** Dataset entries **
------------------------------------

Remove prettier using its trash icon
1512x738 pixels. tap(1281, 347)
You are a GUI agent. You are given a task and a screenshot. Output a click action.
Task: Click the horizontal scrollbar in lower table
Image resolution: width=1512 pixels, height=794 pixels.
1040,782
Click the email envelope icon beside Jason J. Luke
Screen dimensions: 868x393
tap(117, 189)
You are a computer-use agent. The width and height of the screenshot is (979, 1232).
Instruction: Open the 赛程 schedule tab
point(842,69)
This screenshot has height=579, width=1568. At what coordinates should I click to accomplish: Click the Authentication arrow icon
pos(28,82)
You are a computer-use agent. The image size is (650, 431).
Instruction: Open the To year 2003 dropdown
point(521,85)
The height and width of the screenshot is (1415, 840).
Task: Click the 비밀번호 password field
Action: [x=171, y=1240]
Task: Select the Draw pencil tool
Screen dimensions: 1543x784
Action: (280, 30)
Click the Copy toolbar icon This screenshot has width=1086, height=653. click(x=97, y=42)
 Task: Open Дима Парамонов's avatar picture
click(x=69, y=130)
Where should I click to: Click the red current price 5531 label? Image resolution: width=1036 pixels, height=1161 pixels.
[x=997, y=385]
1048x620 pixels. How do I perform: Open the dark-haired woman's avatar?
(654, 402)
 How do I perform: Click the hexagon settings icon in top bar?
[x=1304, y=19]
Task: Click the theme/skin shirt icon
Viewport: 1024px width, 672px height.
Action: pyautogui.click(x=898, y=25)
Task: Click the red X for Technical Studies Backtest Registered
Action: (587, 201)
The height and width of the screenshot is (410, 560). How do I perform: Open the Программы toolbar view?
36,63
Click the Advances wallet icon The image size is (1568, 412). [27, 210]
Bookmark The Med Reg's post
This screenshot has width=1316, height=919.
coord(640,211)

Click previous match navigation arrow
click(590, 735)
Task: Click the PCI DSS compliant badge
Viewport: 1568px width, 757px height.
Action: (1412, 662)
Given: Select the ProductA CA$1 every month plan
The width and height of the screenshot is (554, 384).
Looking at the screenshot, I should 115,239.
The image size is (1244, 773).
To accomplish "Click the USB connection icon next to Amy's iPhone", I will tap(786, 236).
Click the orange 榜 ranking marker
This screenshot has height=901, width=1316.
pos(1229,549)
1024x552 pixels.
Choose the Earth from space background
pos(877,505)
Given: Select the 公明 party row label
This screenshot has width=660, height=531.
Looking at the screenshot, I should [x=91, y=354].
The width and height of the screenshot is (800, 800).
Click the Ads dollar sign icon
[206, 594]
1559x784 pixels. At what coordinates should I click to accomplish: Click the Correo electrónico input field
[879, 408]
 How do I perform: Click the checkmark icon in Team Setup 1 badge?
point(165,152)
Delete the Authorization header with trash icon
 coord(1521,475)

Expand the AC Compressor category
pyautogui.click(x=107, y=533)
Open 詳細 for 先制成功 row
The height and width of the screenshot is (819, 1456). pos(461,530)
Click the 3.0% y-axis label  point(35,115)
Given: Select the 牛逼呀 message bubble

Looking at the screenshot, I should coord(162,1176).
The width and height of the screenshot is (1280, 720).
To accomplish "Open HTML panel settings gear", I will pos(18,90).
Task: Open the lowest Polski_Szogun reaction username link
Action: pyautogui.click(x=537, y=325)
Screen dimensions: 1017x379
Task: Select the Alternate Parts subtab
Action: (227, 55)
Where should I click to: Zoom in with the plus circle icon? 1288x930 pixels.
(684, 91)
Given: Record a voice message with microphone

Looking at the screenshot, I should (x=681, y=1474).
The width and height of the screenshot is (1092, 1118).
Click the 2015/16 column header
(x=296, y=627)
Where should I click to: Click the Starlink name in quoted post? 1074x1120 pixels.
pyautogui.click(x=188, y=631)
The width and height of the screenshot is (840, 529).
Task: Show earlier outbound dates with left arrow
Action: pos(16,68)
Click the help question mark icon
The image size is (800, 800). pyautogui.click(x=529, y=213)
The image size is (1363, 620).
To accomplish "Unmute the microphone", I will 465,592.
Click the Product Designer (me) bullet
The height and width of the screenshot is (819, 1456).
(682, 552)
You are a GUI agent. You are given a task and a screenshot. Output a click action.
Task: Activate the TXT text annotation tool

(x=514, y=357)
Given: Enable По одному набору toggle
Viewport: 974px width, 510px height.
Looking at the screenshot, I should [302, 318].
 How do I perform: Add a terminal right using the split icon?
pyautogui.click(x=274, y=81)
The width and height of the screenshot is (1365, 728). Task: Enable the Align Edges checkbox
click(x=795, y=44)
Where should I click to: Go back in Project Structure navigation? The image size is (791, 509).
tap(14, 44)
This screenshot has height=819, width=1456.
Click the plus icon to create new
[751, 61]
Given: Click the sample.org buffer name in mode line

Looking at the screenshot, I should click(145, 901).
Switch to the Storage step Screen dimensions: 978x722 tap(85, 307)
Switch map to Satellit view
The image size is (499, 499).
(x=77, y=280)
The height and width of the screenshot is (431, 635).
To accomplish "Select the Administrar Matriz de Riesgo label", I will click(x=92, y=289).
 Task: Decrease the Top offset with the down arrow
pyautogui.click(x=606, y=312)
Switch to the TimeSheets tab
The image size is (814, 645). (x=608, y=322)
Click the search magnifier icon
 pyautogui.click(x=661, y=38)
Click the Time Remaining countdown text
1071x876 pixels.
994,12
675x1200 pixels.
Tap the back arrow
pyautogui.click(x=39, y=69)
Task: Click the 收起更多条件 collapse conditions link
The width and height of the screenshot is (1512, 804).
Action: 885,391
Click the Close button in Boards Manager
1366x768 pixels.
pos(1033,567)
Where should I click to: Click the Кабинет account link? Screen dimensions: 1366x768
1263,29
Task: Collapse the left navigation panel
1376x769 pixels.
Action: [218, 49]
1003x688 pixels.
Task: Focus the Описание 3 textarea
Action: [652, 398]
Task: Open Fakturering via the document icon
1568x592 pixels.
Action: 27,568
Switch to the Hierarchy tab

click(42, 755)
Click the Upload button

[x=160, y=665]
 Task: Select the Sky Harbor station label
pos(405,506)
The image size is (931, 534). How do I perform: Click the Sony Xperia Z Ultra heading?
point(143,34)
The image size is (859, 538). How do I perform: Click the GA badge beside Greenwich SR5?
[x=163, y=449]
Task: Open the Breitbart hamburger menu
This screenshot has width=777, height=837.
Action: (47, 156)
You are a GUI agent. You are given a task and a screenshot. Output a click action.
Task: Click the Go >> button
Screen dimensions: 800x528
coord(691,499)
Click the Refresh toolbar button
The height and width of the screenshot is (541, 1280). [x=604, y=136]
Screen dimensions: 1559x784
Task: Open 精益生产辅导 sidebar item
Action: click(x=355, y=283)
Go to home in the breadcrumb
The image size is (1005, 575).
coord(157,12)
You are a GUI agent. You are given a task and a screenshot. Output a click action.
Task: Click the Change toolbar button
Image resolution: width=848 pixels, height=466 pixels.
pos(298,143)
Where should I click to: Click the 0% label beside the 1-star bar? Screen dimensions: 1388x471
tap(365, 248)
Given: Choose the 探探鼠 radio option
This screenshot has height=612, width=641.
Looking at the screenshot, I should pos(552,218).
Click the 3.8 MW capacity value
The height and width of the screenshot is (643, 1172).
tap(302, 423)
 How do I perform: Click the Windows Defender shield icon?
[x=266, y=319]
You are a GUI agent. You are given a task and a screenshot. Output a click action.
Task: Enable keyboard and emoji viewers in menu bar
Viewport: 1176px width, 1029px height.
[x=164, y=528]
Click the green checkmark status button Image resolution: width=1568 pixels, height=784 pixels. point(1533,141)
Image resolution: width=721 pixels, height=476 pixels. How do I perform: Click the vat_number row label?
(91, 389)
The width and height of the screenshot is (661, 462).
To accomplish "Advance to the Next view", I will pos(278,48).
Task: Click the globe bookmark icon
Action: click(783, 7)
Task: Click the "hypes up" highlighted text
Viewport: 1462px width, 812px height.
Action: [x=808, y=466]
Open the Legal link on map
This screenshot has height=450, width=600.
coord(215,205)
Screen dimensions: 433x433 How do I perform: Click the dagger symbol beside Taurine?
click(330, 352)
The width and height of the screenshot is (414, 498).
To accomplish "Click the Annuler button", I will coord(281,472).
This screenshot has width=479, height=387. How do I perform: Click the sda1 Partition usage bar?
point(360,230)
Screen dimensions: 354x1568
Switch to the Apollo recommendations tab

------------------------------------

** The task **
Between the first line of the entries above and the line with "You are a computer-use agent. The image", both included, copy every line exactly and nothing outside that range.

** Exercise answer **
Remove prettier using its trash icon
1512x738 pixels. tap(1281, 347)
You are a GUI agent. You are given a task and a screenshot. Output a click action.
Task: Click the horizontal scrollbar in lower table
Image resolution: width=1512 pixels, height=794 pixels.
1040,782
Click the email envelope icon beside Jason J. Luke
Screen dimensions: 868x393
tap(117, 189)
You are a computer-use agent. The width and height of the screenshot is (979, 1232).
Instruction: Open the 赛程 schedule tab
point(842,69)
This screenshot has height=579, width=1568. At what coordinates should I click to accomplish: Click the Authentication arrow icon
pos(28,82)
You are a computer-use agent. The image size is (650, 431).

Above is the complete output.